Start of Exercise materials

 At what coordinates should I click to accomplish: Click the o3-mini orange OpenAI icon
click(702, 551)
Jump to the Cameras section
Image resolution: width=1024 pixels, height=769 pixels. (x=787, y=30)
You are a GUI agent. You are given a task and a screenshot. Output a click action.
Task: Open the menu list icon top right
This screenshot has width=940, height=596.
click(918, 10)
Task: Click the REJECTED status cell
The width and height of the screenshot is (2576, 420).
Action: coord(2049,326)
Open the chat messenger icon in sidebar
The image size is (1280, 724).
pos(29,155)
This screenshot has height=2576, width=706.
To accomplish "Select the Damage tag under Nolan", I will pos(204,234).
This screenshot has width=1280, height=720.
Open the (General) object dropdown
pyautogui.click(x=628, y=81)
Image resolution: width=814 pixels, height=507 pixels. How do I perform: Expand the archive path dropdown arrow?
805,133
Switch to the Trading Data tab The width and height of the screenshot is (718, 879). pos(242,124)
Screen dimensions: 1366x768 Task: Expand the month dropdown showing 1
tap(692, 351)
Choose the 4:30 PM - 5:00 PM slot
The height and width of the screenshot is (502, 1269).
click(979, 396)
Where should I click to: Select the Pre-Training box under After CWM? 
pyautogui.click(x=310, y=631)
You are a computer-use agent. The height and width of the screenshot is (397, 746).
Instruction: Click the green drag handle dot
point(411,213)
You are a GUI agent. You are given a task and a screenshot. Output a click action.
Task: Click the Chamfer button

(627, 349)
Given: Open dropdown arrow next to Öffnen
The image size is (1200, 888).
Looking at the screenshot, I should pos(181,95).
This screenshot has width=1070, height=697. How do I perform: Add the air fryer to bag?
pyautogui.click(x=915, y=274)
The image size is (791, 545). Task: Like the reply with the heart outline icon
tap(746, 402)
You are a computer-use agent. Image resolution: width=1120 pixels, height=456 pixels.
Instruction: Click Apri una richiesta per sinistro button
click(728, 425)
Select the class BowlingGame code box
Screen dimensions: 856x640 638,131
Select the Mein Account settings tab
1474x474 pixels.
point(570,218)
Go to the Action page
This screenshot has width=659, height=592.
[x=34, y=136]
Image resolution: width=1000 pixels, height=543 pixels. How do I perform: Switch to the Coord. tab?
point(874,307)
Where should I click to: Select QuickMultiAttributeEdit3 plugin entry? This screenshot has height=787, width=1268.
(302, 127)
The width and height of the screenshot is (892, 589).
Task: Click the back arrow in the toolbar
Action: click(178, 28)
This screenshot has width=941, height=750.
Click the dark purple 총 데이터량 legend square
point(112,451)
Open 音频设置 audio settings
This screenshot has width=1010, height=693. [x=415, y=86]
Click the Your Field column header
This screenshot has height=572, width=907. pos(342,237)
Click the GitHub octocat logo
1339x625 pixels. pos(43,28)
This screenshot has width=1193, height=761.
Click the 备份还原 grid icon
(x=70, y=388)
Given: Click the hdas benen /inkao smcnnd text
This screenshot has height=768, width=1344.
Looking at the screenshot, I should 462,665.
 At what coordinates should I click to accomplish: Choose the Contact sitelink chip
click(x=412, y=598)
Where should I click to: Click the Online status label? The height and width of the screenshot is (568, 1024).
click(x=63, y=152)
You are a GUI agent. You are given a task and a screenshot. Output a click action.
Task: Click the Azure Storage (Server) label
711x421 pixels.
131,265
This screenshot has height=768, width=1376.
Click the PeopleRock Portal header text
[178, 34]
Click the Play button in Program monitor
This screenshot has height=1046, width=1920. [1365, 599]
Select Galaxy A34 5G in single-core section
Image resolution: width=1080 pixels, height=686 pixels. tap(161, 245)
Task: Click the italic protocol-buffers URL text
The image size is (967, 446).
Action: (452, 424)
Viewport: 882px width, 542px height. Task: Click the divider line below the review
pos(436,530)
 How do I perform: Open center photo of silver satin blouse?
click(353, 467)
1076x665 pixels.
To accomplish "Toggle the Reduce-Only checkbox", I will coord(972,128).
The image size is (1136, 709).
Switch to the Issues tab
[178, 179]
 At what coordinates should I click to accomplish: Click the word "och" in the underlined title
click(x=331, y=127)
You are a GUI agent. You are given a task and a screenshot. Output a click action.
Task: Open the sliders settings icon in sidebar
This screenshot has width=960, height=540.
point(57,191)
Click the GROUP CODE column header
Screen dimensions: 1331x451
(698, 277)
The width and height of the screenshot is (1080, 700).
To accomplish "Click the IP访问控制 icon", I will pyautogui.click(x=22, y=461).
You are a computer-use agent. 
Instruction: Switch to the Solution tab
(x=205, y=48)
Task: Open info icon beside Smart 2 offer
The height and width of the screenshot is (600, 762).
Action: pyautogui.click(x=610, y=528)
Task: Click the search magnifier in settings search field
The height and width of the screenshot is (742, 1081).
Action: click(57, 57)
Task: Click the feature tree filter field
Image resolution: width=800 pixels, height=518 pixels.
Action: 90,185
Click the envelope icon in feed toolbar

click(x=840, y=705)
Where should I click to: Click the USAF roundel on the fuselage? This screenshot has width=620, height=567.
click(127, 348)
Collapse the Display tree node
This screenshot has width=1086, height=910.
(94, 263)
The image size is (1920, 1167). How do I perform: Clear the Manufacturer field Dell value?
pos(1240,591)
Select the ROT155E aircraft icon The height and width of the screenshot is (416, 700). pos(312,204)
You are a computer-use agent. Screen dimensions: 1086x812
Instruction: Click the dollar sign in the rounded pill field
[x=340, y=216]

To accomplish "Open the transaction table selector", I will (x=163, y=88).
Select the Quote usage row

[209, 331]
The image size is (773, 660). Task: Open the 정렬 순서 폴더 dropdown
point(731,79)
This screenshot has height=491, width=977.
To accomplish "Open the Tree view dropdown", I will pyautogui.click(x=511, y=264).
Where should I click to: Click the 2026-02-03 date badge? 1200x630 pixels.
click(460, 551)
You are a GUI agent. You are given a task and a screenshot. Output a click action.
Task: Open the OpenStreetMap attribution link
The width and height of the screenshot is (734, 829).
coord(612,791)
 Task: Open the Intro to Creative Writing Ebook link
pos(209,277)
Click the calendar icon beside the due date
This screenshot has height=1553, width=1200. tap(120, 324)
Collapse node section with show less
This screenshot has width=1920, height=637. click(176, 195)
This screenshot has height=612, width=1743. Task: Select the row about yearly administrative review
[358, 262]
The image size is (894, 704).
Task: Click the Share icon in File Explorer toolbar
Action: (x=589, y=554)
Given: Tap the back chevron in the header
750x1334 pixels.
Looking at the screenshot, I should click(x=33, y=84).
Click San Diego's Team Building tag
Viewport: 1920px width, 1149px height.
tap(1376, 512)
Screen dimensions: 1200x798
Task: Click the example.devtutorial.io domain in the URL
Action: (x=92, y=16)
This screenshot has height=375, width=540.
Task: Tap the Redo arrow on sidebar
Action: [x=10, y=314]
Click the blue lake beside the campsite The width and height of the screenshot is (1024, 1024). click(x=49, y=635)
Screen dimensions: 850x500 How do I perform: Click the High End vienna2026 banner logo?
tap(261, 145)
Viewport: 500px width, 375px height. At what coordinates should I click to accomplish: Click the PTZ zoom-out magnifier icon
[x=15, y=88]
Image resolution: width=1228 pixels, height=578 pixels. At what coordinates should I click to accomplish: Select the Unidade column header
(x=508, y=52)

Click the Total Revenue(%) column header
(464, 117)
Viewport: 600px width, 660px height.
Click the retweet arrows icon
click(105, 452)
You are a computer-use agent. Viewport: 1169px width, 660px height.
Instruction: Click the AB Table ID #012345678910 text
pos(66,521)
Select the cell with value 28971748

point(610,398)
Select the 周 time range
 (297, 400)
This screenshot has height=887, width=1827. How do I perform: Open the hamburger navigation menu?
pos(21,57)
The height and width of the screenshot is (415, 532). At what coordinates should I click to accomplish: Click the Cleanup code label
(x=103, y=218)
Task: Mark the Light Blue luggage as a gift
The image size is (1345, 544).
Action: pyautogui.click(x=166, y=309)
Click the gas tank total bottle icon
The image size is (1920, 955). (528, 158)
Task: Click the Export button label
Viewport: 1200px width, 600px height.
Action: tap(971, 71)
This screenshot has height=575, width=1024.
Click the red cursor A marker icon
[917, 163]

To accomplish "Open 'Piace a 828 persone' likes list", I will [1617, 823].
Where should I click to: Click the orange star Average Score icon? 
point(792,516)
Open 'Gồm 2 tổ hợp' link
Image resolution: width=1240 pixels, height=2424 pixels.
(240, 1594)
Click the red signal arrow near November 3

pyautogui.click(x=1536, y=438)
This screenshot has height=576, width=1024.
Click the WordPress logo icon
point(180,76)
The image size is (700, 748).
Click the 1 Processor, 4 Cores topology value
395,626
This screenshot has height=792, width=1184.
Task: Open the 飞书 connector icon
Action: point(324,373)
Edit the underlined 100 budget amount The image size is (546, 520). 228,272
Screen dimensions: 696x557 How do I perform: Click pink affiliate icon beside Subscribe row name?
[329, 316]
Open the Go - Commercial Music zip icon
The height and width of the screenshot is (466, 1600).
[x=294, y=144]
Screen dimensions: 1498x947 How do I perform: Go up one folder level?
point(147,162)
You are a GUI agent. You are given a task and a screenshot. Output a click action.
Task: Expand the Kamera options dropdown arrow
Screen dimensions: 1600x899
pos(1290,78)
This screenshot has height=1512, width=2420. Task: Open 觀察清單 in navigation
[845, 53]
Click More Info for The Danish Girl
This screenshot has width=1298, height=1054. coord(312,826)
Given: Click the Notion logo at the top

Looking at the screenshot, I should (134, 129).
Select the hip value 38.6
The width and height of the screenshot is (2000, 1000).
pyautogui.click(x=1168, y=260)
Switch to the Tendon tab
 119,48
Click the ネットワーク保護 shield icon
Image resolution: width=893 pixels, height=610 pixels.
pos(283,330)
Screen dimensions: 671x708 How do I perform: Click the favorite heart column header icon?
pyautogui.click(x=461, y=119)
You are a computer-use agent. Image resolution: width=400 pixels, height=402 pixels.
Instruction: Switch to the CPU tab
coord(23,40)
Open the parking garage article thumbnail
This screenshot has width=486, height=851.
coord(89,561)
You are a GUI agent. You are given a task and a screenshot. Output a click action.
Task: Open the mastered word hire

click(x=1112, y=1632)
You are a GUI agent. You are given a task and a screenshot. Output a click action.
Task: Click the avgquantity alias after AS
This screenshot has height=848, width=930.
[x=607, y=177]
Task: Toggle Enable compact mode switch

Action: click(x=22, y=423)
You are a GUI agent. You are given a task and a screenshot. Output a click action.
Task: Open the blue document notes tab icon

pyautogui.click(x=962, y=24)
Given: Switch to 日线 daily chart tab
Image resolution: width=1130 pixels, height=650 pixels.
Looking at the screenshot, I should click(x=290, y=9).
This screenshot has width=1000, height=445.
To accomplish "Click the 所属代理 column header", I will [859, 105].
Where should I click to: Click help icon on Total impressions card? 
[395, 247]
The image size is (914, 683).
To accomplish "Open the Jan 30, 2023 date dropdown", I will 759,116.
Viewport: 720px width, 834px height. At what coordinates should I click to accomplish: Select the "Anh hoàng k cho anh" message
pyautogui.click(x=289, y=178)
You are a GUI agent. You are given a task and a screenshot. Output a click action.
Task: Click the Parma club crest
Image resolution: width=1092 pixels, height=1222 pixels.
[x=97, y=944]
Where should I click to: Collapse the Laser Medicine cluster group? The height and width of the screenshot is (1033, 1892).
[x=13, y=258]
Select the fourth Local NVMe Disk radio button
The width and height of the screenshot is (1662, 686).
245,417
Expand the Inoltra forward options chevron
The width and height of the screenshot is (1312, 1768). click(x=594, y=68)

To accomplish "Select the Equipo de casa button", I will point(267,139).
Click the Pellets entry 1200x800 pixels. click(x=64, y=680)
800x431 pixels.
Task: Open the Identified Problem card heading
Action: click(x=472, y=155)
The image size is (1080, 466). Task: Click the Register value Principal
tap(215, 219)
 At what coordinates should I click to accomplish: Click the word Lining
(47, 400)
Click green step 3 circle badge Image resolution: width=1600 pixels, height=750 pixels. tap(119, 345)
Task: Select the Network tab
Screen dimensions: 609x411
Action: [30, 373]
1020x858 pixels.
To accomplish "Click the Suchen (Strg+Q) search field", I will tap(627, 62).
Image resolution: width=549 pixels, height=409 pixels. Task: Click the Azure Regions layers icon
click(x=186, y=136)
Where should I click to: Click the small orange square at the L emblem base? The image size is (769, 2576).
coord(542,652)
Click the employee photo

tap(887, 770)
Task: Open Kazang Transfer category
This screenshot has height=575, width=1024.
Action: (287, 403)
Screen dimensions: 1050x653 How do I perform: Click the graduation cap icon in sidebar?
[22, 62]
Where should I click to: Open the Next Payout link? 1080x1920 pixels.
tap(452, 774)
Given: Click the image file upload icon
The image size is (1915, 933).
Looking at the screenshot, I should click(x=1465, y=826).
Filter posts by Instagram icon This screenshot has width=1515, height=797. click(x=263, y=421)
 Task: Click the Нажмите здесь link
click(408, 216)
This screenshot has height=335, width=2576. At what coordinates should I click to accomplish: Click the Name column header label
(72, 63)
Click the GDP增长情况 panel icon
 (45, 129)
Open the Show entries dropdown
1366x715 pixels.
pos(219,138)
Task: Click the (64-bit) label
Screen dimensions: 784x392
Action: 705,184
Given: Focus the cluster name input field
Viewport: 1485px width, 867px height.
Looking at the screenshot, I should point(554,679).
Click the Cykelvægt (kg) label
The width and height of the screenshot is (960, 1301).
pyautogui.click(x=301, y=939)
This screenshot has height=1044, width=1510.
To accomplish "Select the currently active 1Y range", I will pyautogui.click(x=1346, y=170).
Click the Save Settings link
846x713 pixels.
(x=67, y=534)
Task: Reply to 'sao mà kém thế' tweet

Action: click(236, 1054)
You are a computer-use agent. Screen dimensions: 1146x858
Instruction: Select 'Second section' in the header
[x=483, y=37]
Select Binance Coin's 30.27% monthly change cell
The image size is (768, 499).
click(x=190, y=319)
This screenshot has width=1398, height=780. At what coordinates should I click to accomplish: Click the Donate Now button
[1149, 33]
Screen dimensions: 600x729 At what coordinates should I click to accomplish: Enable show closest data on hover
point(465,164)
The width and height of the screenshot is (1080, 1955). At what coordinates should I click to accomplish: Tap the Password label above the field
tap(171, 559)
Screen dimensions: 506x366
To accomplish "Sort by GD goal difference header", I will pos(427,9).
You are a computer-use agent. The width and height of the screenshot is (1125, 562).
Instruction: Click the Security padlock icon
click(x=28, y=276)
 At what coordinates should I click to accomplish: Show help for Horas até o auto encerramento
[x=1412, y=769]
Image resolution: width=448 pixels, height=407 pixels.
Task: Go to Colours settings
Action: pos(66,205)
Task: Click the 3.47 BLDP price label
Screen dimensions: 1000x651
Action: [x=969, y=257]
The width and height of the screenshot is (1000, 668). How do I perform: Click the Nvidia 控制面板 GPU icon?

End of Exercise materials

◆ Aim of the exercise ◆
Determine how many lines of the data contain the word "list", and reply with that number only.

◆ Task result ◆
2